Civil Rights Law

Eritrea Jehovah’s Witnesses: Detained and Stripped of Rights

Since 1994, Jehovah's Witnesses in Eritrea have faced detention, stripped citizenship, and no legal recourse — despite international rulings calling for their release.

Jehovah’s Witnesses in Eritrea have faced systematic persecution since 1994, when a presidential decree stripped them of citizenship and banned their religious activities. Today, more than 60 members of the faith remain imprisoned without charge, and the broader community lives without access to identity documents, bank accounts, or government services. Eritrea recognizes only four religious groups, and everyone outside that list operates under threat of arrest and indefinite detention.

The 1994 Presidential Decree

The persecution traces to a single executive action. On October 25, 1994, President Isaias Afwerki issued a decree officially withdrawing legal recognition from the Jehovah’s Witnesses organization. The stated justification was that Jehovah’s Witnesses had refused to participate in the 1993 independence referendum, a vote the faith’s members declined on the basis of their doctrine of political neutrality. The government characterized that refusal as a rejection of Eritrean nationhood itself.

-----

Requirement 1:
From the article on Jehovah’s Witnesses in Eritrea, list every item that the broader community is said to live without access to.

Rows for locating described items:
-----

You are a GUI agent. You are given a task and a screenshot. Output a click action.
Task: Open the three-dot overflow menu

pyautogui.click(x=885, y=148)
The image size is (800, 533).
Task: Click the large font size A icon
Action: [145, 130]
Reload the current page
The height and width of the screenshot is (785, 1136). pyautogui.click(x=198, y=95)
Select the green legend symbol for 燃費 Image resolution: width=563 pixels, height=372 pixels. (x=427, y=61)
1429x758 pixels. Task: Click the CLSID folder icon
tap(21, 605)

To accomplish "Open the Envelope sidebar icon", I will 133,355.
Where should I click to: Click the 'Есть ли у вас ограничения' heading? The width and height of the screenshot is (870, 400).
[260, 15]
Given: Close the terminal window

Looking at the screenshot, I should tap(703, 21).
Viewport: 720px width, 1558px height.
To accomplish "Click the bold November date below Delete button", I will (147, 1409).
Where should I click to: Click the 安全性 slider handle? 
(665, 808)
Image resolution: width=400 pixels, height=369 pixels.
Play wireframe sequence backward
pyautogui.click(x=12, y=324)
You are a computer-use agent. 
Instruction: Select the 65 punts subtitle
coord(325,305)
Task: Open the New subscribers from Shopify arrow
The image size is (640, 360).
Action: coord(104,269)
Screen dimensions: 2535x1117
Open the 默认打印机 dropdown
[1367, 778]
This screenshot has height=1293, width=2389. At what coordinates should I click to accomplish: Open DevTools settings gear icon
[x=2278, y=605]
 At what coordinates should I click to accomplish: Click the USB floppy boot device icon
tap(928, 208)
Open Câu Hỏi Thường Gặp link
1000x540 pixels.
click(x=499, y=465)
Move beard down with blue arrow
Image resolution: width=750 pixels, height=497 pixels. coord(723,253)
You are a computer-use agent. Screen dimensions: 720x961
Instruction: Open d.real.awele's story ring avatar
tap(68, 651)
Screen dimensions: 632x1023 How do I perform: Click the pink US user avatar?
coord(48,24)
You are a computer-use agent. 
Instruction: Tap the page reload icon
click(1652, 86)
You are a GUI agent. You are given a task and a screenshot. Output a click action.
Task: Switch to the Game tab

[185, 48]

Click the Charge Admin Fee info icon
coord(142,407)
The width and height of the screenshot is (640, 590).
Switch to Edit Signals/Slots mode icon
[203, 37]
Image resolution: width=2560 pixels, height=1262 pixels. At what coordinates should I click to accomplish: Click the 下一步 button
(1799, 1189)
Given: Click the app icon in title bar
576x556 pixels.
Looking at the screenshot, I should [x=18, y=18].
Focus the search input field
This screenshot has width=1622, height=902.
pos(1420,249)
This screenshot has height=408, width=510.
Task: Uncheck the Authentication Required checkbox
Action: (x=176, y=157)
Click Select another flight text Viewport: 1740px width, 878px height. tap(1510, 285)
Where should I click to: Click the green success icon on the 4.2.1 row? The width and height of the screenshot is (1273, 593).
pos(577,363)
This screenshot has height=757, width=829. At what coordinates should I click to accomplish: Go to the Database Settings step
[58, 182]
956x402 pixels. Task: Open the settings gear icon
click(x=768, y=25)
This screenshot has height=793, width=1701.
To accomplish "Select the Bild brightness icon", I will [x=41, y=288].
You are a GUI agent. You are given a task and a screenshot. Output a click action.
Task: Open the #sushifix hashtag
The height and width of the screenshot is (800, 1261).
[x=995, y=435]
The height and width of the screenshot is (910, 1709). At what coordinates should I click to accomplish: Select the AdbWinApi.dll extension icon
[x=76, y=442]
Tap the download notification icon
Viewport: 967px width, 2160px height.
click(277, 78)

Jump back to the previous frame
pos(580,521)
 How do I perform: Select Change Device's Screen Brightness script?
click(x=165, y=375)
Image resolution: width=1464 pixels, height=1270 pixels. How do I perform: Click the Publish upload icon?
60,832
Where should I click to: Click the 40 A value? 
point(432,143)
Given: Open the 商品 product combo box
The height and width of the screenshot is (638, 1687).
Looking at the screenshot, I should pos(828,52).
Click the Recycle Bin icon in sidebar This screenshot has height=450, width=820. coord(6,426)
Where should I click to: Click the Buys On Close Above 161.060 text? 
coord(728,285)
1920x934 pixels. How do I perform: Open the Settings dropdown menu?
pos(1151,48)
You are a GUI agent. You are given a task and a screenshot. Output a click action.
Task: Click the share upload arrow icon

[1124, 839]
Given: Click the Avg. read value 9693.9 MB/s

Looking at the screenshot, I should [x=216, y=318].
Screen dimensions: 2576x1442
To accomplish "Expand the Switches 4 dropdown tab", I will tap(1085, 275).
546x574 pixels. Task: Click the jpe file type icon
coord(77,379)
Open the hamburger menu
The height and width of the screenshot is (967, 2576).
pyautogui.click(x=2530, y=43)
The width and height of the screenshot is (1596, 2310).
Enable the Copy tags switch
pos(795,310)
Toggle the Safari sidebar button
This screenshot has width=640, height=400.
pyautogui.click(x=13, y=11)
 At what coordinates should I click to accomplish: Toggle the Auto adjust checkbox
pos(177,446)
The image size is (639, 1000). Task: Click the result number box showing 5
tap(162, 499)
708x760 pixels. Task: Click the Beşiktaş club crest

-----

Requirement 2:
Put the part of the rows that opens with the line containing "Where should I click to: Click the 安全性" and closes with the line containing "click(x=768, y=25)" into a JSON list of strings, with one string per line and blank lines omitted.

Finished answer 1:
identity documents, bank accounts, government services

Finished answer 2:
[
  "Where should I click to: Click the 安全性 slider handle? ",
  "(665, 808)",
  "Image resolution: width=400 pixels, height=369 pixels.",
  "Play wireframe sequence backward",
  "pyautogui.click(x=12, y=324)",
  "You are a computer-use agent. ",
  "Instruction: Select the 65 punts subtitle",
  "coord(325,305)",
  "Task: Open the New subscribers from Shopify arrow",
  "The image size is (640, 360).",
  "Action: coord(104,269)",
  "Screen dimensions: 2535x1117",
  "Open the 默认打印机 dropdown",
  "[1367, 778]",
  "This screenshot has height=1293, width=2389. At what coordinates should I click to accomplish: Open DevTools settings gear icon",
  "[x=2278, y=605]",
  " At what coordinates should I click to accomplish: Click the USB floppy boot device icon",
  "tap(928, 208)",
  "Open Câu Hỏi Thường Gặp link",
  "1000x540 pixels.",
  "click(x=499, y=465)",
  "Move beard down with blue arrow",
  "Image resolution: width=750 pixels, height=497 pixels. coord(723,253)",
  "You are a computer-use agent. Screen dimensions: 720x961",
  "Instruction: Open d.real.awele's story ring avatar",
  "tap(68, 651)",
  "Screen dimensions: 632x1023 How do I perform: Click the pink US user avatar?",
  "coord(48,24)",
  "You are a computer-use agent. ",
  "Instruction: Tap the page reload icon",
  "click(1652, 86)",
  "You are a GUI agent. You are given a task and a screenshot. Output a click action.",
  "Task: Switch to the Game tab",
  "[185, 48]",
  "Click the Charge Admin Fee info icon",
  "coord(142,407)",
  "The width and height of the screenshot is (640, 590).",
  "Switch to Edit Signals/Slots mode icon",
  "[203, 37]",
  "Image resolution: width=2560 pixels, height=1262 pixels. At what coordinates should I click to accomplish: Click the 下一步 button",
  "(1799, 1189)",
  "Given: Click the app icon in title bar",
  "576x556 pixels.",
  "Looking at the screenshot, I should [x=18, y=18].",
  "Focus the search input field",
  "This screenshot has width=1622, height=902.",
  "pos(1420,249)",
  "This screenshot has height=408, width=510.",
  "Task: Uncheck the Authentication Required checkbox",
  "Action: (x=176, y=157)",
  "Click Select another flight text Viewport: 1740px width, 878px height. tap(1510, 285)",
  "Where should I click to: Click the green success icon on the 4.2.1 row? The width and height of the screenshot is (1273, 593).",
  "pos(577,363)",
  "This screenshot has height=757, width=829. At what coordinates should I click to accomplish: Go to the Database Settings step",
  "[58, 182]",
  "956x402 pixels. Task: Open the settings gear icon",
  "click(x=768, y=25)"
]